Mon Sep 16 13:40:34 CEST 2024

Am 13.09.24 um 08:19 schrieb Fabian Grünbichler:
>> Fiona Ebner <f.ebner at proxmox.com> hat am 12.09.2024 15:38 CEST geschrieben:
>>  
>> Am 12.09.24 um 14:43 schrieb Fabian Grünbichler:
>>> On August 13, 2024 3:28 pm, Fiona Ebner wrote:
>>>> +	$info->{'firewall-config'} = $firewall_file if -e $firewall_file;
>>>> +	$info->{'bandwidth-limit'} = $opts->{bwlimit} * 1024 if $opts->{bwlimit};
>>>> +	$backup_provider->backup_container($vmid, $config_file, $id_map, $findexcl, $info);
>>>
>>> it might be easier to hide the idmapping from the backup provider? e.g.,
>>> hand it a idmapped bindmount or something like that?
>>>
>>
>> Yes, that would be nicer. But could that potentially lead to permission
>> issues? A mid/long term plan is to have the backup provider code run
>> with lower privileges. I suppose to later implement that, the subroutine
>> for the provider could run within a matching user namespace too?
> 
> yeah, I think there are a few options here
> - run the provider as root-in-user-ns, give it access to the mapped FS (this is how we do regular backups, but requires some glue code/forking)

Gave this a try.
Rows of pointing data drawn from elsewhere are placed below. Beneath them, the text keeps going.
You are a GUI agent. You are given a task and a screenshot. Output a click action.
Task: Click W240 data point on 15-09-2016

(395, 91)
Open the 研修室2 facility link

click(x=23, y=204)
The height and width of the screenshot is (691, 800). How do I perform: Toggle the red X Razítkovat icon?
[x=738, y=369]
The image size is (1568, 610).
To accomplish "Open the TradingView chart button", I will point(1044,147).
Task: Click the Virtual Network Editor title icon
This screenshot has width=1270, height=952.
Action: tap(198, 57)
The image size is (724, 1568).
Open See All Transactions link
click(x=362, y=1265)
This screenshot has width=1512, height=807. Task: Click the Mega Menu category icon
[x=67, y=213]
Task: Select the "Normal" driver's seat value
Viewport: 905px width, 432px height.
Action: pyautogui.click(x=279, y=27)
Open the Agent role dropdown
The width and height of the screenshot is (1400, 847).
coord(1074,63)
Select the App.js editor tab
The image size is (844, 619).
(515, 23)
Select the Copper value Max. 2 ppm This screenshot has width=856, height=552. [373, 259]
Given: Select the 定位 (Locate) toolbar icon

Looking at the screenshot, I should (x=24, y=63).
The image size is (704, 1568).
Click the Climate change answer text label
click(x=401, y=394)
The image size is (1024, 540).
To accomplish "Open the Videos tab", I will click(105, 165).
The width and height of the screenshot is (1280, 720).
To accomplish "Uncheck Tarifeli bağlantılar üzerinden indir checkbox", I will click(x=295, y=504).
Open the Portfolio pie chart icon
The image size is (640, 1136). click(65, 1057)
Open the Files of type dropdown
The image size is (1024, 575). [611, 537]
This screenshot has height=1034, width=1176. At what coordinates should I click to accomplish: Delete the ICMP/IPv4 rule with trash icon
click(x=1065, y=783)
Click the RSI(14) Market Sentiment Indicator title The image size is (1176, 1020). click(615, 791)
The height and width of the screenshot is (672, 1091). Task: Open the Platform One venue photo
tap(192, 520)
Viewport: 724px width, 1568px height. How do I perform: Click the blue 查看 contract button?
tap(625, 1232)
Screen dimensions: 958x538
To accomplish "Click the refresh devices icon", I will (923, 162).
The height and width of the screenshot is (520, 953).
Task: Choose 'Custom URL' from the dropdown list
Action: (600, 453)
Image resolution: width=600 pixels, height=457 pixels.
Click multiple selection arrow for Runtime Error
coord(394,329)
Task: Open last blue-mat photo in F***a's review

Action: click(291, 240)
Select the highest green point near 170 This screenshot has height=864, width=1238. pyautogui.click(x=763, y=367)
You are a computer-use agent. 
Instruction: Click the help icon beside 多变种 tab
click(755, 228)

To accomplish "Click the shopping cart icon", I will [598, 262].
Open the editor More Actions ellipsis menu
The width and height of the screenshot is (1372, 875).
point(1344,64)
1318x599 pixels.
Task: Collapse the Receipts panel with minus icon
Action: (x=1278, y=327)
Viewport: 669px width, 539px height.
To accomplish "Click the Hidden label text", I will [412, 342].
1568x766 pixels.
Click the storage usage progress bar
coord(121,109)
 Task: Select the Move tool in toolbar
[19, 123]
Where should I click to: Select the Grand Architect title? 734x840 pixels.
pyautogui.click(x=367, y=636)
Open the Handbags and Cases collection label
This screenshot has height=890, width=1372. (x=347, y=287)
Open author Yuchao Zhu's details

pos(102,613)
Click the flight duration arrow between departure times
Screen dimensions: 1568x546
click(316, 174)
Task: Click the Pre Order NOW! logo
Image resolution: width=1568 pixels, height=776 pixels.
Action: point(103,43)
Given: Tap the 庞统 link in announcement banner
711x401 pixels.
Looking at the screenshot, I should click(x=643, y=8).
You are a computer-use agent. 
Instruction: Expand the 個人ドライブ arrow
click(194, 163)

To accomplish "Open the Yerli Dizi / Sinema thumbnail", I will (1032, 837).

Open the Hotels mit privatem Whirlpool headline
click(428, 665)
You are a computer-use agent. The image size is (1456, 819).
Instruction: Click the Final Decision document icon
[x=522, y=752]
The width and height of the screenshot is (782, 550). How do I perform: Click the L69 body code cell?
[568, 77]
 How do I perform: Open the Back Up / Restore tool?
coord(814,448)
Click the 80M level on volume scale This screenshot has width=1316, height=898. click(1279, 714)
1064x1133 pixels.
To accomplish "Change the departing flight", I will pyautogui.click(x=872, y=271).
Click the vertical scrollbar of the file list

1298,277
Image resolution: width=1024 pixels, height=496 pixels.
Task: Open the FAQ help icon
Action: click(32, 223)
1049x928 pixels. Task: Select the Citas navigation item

Issue is that the backup provider also needs access to
the backup target/etc. Can network access also be an issue (I guess it
is not for PBS)?

E.g. directory example plugin fails with
> ERROR: Backup of VM 112 failed - unable to open file '/mnt/pve/sparschwein/112/lxc-1726484790/guest.conf.tmp.125275' - Permission denied
and Borg plugin fails with
> ERROR: Backup of VM 112 failed - mkdir /run/pve-storage-borg-plugin: Permission denied at /usr/share/perl5/PVE/BackupProvider/Plugin/Borg.pm line 41
or after switching to /tmp with
> ERROR: Backup of VM 112 failed - file '/etc/pve/priv/storage/borg.pw' exists but open for reading failed - Permission denied

Less coupling with the associated storage plugin or a special kind of
"unprivileged" storage plugin would help. In PBS we do the
storage-plugin-related stuff first with root privileges and only run the
final pbs-client command in user namespace. Maybe we need something like
that here too, a preparatory method run as root that prepares for the
unprivileged backup operation? But that makes life more complicated for
provider implementers (and also us).

> - run the provider as root-on-host, give it access to a reverse-mapped FS somehow (well, it would be nicer to run the backup code in the userns instead of as root)

I'd try and go with this option for now if that is okay.

> - run the provider as root-on-host, give it access to the mapped FS and let it handle the (un)mapping itself (if they are not familiar with namespaces, this might go wrong)
> 
> so if we find a generic way to do the first variant, we are both closer to how we do backups, and err on the side of caution w.r.t. context of execution.